Image courtesy: CME Group's official website

A glitch in the cooling system of its data center, has caused the CME Group, one of the world’s largest exchange operators, to suspend trading on its currency and derivatives platforms, impacting trading in foreign exchange, treasuries, commodities and stocks.

The Chicago-headquartered CME Group operates financial derivatives exchanges, including the Chicago Mercantile Exchange (CME), the Chicago Board of Trade, the New York Mercantile Exchange, and the Commodity Exchange. The company owns 27 percent of S&P Dow Jones Indices.

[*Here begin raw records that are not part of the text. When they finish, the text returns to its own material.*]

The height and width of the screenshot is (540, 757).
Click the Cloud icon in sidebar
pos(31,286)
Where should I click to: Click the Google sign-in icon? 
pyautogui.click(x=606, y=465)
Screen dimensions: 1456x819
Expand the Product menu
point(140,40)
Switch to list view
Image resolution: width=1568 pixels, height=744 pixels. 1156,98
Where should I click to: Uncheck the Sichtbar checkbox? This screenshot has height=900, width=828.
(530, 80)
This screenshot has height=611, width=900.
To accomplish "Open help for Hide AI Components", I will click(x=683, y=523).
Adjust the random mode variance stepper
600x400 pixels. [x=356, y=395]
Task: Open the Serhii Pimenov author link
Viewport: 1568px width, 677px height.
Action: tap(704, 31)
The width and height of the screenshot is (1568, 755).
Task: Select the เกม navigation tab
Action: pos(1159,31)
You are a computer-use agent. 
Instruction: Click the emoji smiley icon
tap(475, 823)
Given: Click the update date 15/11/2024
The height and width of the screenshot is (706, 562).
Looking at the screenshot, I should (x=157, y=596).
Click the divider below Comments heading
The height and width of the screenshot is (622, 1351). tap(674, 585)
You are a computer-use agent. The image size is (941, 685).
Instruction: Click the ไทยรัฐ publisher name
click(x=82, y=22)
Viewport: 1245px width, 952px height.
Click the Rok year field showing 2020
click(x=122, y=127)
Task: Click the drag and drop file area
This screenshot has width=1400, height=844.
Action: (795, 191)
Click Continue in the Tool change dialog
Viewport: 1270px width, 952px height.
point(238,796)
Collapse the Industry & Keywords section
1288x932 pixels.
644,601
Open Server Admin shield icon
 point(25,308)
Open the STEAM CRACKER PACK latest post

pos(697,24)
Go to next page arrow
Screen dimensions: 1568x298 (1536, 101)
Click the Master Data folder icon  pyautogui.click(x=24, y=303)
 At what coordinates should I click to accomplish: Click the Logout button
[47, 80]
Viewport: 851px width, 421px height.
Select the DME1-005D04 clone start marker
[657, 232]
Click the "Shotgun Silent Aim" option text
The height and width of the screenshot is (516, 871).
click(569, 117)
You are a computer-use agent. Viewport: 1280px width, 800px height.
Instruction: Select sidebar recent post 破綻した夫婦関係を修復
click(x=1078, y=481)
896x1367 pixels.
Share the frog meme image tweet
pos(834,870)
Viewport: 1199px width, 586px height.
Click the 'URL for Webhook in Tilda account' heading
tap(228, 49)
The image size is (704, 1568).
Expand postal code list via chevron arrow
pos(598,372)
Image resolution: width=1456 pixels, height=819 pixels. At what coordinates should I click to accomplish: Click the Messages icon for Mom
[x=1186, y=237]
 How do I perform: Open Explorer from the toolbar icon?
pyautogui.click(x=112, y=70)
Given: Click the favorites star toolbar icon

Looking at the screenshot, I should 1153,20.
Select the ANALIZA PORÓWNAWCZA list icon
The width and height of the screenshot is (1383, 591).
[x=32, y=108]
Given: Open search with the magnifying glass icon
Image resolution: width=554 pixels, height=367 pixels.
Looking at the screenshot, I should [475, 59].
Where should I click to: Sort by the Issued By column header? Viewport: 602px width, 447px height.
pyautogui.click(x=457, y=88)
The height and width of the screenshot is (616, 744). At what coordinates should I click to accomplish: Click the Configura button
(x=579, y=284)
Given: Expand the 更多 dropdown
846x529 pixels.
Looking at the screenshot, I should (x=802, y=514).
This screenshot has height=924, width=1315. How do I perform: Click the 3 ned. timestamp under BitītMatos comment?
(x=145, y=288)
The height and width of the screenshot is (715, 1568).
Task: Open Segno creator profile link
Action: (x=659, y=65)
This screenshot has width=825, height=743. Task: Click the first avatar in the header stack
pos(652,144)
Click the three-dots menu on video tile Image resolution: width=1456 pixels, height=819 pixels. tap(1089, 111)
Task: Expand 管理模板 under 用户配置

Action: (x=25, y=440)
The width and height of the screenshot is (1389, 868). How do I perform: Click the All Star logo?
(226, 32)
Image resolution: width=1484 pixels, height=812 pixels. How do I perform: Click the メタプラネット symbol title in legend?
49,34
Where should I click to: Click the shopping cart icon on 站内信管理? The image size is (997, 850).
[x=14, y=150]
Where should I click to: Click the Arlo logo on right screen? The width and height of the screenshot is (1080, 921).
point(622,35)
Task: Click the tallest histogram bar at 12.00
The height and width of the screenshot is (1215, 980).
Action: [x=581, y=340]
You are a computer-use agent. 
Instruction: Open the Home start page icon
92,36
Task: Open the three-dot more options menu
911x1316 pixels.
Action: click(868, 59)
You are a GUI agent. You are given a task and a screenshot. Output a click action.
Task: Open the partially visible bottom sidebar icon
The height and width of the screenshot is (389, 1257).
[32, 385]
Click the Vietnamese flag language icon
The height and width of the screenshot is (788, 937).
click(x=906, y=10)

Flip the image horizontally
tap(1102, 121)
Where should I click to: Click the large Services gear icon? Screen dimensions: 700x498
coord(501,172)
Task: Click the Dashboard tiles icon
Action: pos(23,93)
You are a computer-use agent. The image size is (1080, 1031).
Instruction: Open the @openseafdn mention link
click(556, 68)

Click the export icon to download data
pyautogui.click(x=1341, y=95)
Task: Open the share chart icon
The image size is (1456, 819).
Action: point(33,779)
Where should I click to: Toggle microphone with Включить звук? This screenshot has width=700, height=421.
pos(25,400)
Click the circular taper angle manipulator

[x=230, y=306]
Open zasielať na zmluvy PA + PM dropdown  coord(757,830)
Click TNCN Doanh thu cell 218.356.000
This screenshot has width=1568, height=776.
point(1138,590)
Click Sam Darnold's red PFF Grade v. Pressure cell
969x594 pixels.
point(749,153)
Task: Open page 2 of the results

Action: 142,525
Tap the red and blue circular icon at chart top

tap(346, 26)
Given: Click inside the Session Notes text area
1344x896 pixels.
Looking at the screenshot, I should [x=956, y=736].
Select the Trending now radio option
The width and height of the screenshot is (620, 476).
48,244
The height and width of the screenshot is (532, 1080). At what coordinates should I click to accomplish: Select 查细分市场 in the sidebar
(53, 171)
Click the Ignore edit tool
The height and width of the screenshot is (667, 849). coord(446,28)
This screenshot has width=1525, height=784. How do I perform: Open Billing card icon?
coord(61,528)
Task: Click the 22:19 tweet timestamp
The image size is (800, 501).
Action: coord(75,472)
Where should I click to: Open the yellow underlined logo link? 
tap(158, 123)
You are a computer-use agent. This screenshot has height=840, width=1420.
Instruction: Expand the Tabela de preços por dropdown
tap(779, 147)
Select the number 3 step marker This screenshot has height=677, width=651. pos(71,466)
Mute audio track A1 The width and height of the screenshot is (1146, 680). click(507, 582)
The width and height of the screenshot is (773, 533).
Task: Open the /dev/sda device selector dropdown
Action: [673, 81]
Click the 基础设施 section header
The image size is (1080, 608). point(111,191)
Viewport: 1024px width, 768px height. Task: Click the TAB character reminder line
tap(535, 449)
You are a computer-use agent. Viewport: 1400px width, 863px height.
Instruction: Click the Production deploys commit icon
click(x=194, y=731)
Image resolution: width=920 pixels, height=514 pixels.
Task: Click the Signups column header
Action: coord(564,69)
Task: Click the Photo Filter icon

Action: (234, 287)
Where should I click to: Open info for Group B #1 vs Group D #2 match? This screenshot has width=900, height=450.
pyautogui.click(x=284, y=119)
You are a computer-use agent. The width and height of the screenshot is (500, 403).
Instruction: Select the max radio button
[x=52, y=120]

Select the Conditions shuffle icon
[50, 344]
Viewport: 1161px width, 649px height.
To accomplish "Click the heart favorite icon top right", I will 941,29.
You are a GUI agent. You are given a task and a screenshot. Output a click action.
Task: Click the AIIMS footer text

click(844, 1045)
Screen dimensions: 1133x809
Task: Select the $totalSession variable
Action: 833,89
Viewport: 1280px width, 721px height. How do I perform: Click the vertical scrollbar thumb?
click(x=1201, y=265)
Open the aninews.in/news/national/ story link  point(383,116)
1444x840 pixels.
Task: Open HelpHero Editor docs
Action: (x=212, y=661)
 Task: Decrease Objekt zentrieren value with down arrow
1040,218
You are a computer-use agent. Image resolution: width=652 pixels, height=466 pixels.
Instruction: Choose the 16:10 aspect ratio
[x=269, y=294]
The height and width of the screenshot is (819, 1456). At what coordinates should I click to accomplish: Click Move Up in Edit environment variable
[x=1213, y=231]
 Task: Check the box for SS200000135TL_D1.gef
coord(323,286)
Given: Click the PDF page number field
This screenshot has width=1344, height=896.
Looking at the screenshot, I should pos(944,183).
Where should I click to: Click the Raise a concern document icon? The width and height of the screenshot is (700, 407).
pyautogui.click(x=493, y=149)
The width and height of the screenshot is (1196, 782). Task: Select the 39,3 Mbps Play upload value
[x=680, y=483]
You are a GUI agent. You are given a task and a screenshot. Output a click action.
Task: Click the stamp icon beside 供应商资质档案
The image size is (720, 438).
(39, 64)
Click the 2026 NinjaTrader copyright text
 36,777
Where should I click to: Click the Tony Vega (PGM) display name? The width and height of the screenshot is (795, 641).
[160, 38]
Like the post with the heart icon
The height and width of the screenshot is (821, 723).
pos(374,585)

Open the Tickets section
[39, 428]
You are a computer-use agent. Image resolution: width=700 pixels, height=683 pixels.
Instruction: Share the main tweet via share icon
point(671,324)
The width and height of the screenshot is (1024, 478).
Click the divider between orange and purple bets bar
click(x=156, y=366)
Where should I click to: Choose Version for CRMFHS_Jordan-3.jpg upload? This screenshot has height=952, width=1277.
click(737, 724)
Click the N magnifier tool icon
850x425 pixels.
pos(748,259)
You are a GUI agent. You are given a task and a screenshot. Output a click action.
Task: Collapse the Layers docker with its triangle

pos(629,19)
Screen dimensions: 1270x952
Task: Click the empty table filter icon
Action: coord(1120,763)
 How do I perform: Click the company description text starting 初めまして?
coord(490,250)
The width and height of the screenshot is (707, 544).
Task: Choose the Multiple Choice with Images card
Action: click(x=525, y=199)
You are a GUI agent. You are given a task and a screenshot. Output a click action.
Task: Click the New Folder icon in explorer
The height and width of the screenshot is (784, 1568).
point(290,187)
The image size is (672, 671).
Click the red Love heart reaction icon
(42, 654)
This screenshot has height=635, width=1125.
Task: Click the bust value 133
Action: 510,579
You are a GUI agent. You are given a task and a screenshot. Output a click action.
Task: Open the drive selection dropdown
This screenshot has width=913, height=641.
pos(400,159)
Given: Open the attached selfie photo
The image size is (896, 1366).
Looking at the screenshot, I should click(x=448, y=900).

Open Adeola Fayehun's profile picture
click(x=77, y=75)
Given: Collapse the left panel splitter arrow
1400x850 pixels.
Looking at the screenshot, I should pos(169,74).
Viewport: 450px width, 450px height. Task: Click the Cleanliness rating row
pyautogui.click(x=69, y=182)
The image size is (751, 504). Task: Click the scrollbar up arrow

“Due to a cooling issue at CyrusOne data centers, our markets are currently halted,” said CME in a statement, adding, “Support is working to resolve the issue in the near term and will advise clients of Pre-Open details as soon as they are available.”

CyrusOne operates over 50 data centers across the United States, Middle East, Europe and Asia. It is owned by US private equity groups KKR and Global Infrastructure Partners.

The outage began late on Thursday night, as per a report in Financial Times, and remained unresolved even eight hours later, as US markets opened after the Thanksgiving holiday. According to a Reuters report, futures prices for West Texas Intermediate crude, 10-year U.S Treasuries , the S&P 500 , Nasdaq 100 , Nikkei , palm oil and gold were among those not updated by 0720 GMT on Friday, according to LSEG Data.

The impact of this disruption could be exacerbated due to the fact that this Friday is the last trading day of the month, and this is when many options contracts will expire, and typically when traders start shifting their positions to new contracts.